In recent years, the progress of computer science has been
focused on the development of parallel computing systems
(both hardware and software) and making those systems
efficient, cost effective, and easy to program. Parallel
computers have been around for many years. However, with
the ability to now put multiple processing cores on a single
chip the technologies of the past are in many cases obsolete.
Technologies which have enabled parallel computing in the
past must be re-designed with new constraints in mind. One
important part of achieving these objectives has been to
investigate various means of implementing mechanisms for
communication between on-chip processing elements.

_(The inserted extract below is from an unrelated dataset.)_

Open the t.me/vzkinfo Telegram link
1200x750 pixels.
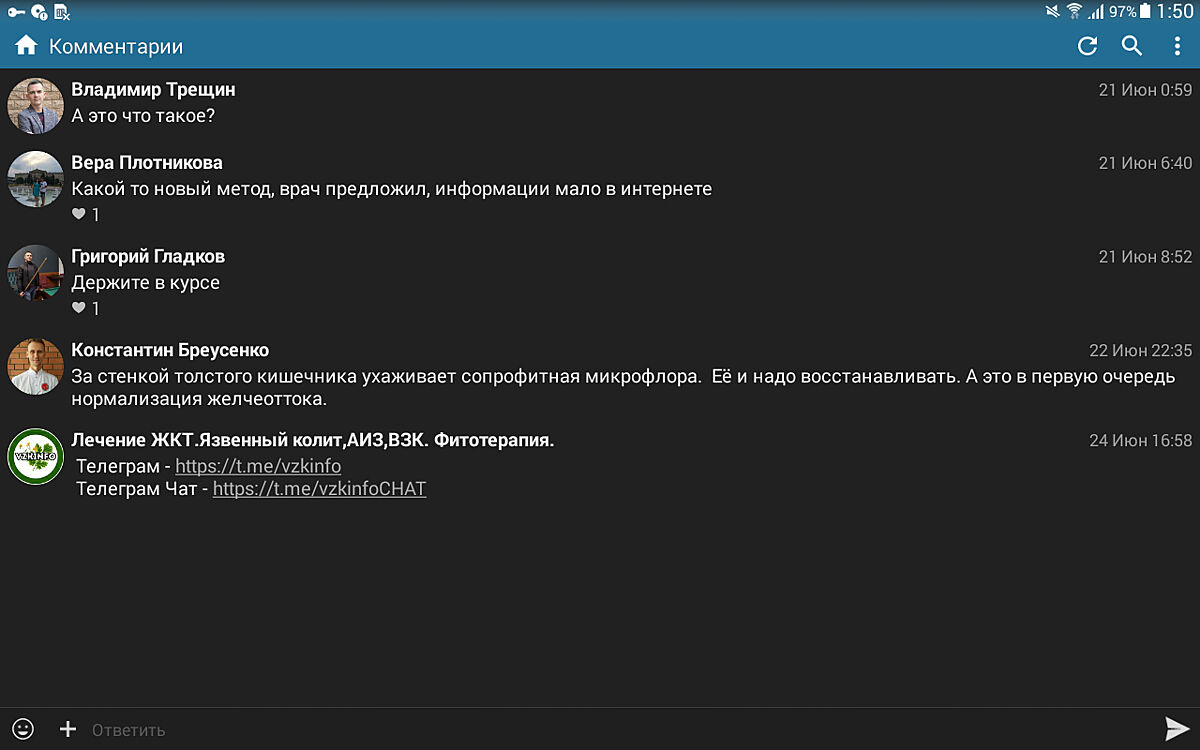258,467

This ultimately has lead to the use of on-chip
communication networks [9, 10]. There has been a
significant amount of research devoted to on-chip networks,
also known as Networks-on-Chip (NoC). Much of this has
focused on the development of network topologies, routing
algorithms, and router architectures that minimize power
consumption and hardware cost while improving latency
and throughput. However, no one solution seems to be
universally acceptable. It follows that standardized methods
to provide communication services on a multicore system-
on-chip (SoC) also remain unclear. This can only slow the
progress of the adoption of concrete parallel programming
practices, which software developers are desperately in need
of.
2. LITERATURE REVIEW
Implementation of multicore architecture on FPGAs has
been the subject of several research projects. In [9] Del
Valle et al present an FPGA-based emulation framework for
multiprocessor system-on-chip (MPSoC) architectures.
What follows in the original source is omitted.